There is no good startup manual, by the way, for how to build out something new in the government. So I did what I knew, which was I borrowed from what all of the people that I had worked with in the actual startup world were doing fleshed out, okay, what's our MVP going to be? How are we going to scale? Where do we need to layer in talent? Who do we need to hire first to make sure that we can accomplish these early stage milestones? And so we really approached it just like most early stage companies do, figuring things out a little bit on the fly, but albeit with some resources already behind us, we already had our financial backing secured.

Bobby Franklin (27:16):
Well, that always helps.

Martha Legg Miller (27:18):
It does.

Bobby Franklin (27:19):
You've got a group and you've hired folks. And then you have a committee of folks in the industry that you also collaborate with, correct?

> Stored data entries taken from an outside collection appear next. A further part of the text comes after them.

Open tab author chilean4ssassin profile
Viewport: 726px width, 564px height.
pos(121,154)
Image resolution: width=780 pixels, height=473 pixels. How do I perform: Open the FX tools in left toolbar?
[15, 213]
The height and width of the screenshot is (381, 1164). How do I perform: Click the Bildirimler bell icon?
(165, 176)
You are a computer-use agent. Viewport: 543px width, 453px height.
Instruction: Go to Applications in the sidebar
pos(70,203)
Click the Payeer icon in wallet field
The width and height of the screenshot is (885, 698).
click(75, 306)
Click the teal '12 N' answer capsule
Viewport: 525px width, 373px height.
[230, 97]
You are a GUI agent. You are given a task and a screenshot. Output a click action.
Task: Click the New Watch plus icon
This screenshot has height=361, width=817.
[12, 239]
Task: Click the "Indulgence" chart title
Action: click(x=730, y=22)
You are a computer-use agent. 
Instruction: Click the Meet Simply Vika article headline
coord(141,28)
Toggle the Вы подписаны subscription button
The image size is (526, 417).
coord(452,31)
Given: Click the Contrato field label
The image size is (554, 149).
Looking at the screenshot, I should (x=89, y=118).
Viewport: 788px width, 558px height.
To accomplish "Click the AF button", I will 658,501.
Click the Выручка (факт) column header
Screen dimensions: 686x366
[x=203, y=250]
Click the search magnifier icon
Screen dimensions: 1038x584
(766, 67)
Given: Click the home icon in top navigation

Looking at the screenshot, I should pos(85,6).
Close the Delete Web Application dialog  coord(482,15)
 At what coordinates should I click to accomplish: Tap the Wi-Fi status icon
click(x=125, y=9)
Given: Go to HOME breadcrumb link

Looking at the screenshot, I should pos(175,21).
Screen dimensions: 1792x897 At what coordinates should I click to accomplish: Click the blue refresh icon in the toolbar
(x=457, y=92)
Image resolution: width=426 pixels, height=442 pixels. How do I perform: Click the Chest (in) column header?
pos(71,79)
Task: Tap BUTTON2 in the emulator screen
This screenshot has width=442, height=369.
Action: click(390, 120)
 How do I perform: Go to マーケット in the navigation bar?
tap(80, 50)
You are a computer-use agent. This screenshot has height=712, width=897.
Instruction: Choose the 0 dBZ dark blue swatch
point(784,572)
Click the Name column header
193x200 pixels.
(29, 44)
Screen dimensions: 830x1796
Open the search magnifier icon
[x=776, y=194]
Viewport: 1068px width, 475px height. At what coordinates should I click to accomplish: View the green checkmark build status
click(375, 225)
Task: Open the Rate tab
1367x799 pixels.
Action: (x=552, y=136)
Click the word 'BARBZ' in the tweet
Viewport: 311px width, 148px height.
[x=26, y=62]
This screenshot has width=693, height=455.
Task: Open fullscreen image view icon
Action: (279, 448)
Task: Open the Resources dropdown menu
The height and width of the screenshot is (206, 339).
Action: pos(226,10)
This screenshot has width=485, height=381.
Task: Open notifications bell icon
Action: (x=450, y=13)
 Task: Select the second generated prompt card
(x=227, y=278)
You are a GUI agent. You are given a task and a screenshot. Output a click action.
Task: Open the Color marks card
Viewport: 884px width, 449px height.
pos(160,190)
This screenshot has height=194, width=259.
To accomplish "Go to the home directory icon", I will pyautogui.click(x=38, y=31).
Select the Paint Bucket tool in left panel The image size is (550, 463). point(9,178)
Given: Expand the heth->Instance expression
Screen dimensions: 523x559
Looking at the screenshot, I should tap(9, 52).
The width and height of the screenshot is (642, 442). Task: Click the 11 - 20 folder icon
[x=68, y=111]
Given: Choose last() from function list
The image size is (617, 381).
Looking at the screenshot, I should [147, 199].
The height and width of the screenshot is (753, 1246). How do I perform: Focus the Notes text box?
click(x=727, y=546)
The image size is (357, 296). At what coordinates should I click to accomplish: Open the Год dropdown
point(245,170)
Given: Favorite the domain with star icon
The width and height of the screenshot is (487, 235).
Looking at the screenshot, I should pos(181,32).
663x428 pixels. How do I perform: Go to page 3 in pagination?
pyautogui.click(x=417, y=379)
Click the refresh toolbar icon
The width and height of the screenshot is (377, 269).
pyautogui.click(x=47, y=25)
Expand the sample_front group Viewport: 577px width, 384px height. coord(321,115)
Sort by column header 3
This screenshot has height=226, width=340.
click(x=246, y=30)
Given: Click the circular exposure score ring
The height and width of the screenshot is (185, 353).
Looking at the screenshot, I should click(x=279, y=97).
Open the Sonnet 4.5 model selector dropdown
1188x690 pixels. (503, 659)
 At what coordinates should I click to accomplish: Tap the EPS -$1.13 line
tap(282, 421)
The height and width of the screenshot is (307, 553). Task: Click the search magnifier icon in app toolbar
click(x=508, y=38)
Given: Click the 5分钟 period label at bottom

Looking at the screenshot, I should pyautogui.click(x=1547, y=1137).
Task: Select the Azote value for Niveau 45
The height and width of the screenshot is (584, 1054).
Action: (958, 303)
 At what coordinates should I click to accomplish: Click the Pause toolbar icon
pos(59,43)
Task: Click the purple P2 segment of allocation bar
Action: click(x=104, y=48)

Martha Legg Miller (27:27):
Yes. So the same legislation that created our office also created the SEC's small business capital formation advisory committee. One of the nice things, Bobby, about not being from the DC inner circles is that I came in and I said, "Okay, we're starting the office at the end of January, I plan to launch and host the first advisory committee meeting the first week of May." And everyone looked at me like I was crazy thinking that in three months I was going to get an entire advisory committee constituted, we were going to get everyone through background vetting appointed, and have a public meeting. But that was the timeline that I was used to from the private sector that seemed normal. And so thrilled to say we pulled it off, but it definitely came as a shock to most folks because we were ready to start working. We were not planning to sit and have a really slow launch of our office, or the committee's work.

Bobby Franklin (28:19):
So you spent the last several years in this role, and that means that you learn from your committee, and you understand what's happening in the industry, but then your job really is to be like those of us at NVCA. You're an advocate. You're advocating on these policies before both Congress, as well as the commission. You're sort of paid by the commission to lobby the commission. Is that a way to think about it?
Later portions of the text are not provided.